Ceci dit, le récit autour du Bitcoin en tant que « or numérique », connu comme une réserve de valeur rare et décentralisée, pourrait gagner en traction pendant les périodes où la confiance dans la politique monétaire traditionnelle s’affaiblit. Si les banques centrales semblent incapables de gérer efficacement la stagflation, ou si les monnaies fiduciaires perdent leur pouvoir d’achat à un rythme accéléré, la demande pour des réserves de valeur alternatives pourrait augmenter. C’est une hypothèse, pas une garantie, mais c’est celle que de nombreux investisseurs institutionnels évaluent activement.

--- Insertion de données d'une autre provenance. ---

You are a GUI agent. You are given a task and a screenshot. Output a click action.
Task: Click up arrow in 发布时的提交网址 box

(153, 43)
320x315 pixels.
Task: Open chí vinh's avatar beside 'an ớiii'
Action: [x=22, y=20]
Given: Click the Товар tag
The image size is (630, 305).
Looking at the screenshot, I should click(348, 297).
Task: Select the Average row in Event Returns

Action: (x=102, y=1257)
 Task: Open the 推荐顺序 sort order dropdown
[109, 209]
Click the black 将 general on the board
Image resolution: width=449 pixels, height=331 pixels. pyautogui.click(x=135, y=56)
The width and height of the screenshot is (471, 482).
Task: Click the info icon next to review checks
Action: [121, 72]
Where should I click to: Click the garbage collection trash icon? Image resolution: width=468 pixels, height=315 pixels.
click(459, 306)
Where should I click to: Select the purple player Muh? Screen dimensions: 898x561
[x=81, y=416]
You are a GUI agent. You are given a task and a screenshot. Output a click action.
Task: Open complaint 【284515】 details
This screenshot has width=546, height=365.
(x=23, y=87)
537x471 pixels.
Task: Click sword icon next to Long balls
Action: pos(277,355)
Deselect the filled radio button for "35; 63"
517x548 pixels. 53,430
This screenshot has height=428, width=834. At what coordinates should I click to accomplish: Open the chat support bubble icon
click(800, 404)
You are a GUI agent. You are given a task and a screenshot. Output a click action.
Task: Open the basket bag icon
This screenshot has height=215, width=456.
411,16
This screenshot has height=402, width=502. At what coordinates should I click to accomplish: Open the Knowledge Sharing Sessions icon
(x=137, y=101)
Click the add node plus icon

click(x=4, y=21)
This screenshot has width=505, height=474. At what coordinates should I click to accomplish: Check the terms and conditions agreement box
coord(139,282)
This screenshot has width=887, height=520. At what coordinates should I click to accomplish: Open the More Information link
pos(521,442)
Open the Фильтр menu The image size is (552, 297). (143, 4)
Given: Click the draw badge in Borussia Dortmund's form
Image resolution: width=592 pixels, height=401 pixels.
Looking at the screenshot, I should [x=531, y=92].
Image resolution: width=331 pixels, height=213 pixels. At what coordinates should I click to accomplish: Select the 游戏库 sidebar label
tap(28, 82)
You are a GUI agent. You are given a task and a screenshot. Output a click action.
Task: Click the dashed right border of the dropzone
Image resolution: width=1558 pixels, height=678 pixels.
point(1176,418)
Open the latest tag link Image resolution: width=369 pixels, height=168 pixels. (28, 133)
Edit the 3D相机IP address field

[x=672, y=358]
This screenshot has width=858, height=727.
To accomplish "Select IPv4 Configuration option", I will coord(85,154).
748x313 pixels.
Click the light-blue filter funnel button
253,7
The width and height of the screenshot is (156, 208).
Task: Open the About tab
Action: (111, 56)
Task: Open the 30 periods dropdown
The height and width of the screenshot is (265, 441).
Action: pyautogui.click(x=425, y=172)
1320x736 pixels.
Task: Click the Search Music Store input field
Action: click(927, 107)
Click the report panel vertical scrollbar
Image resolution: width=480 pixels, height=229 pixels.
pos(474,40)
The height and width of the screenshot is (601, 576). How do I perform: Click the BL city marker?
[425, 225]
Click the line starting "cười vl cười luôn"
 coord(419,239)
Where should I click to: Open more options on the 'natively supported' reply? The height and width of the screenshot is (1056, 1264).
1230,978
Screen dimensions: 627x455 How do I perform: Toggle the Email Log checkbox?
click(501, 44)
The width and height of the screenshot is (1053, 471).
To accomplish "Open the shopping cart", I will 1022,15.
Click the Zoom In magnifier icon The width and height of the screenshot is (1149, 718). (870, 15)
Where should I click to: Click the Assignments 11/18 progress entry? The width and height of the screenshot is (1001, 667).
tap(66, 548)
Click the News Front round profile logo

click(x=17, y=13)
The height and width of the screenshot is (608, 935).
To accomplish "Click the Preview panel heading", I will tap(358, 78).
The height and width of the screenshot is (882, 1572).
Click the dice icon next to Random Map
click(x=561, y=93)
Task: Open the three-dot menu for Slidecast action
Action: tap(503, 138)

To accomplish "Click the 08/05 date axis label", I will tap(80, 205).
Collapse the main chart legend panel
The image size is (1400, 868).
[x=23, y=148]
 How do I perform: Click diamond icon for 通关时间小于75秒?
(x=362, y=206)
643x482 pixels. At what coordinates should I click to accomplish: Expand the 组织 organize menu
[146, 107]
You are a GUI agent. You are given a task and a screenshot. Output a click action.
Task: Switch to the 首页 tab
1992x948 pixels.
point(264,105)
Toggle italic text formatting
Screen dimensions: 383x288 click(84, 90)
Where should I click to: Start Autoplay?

Le risque plus immédiat pour les marchés crypto est l’environnement de liquidité. Si les banques centrales resserrent agressivement leur politique pour combattre l’inflation, les actifs à risque dans leur ensemble, y compris les cryptomonnaies, seraient probablement sous pression. La variable clé à surveiller est de savoir si les décideurs politiques privilégient la lutte contre l’inflation (baissier pour les actifs à risque à court terme) ou le soutien à la croissance (potentiellement plus favorable aux actifs spéculatifs mais avec un risque d’inflation à long terme plus élevé).
La stagflation est de retour sur le radar et cela devrait changer votre façon de penser
La stagflation n’est pas simplement un chapitre dans un manuel d’économie. C’est un risque réel et récurrent qui peut remodeler les portefeuilles, détruire le pouvoir d’achat et imposer des choix politiques douloureux. Les années 1970 ont montré ce qui arrive lorsque les décideurs sous-estiment ce phénomène. Le paysage 2025-2026 avec les chocs tarifaires, l’instabilité géopolitique, les conséquences post-pandémie et des niveaux d’endettement record montre des signes précurseurs qui rappellent cette époque.
La bonne nouvelle, c'est que nous avons déjà vécu cela auparavant. Les banques centrales, malgré toutes leurs limites, ont tiré des leçons de l'ère Volcker. Et les investisseurs individuels qui comprennent la dynamique de la stagflation peuvent se positionner en avance sur la courbe au lieu de réagir une fois les dégâts faits. La stratégie n'est pas compliquée : diversifier, gérer la dette, constituer des réserves de liquidités et prêter une attention particulière à ce que feront ensuite les banques centrales. Comme le dit le vieil adage, observez ce qu'ils font et pas seulement ce qu'ils disent.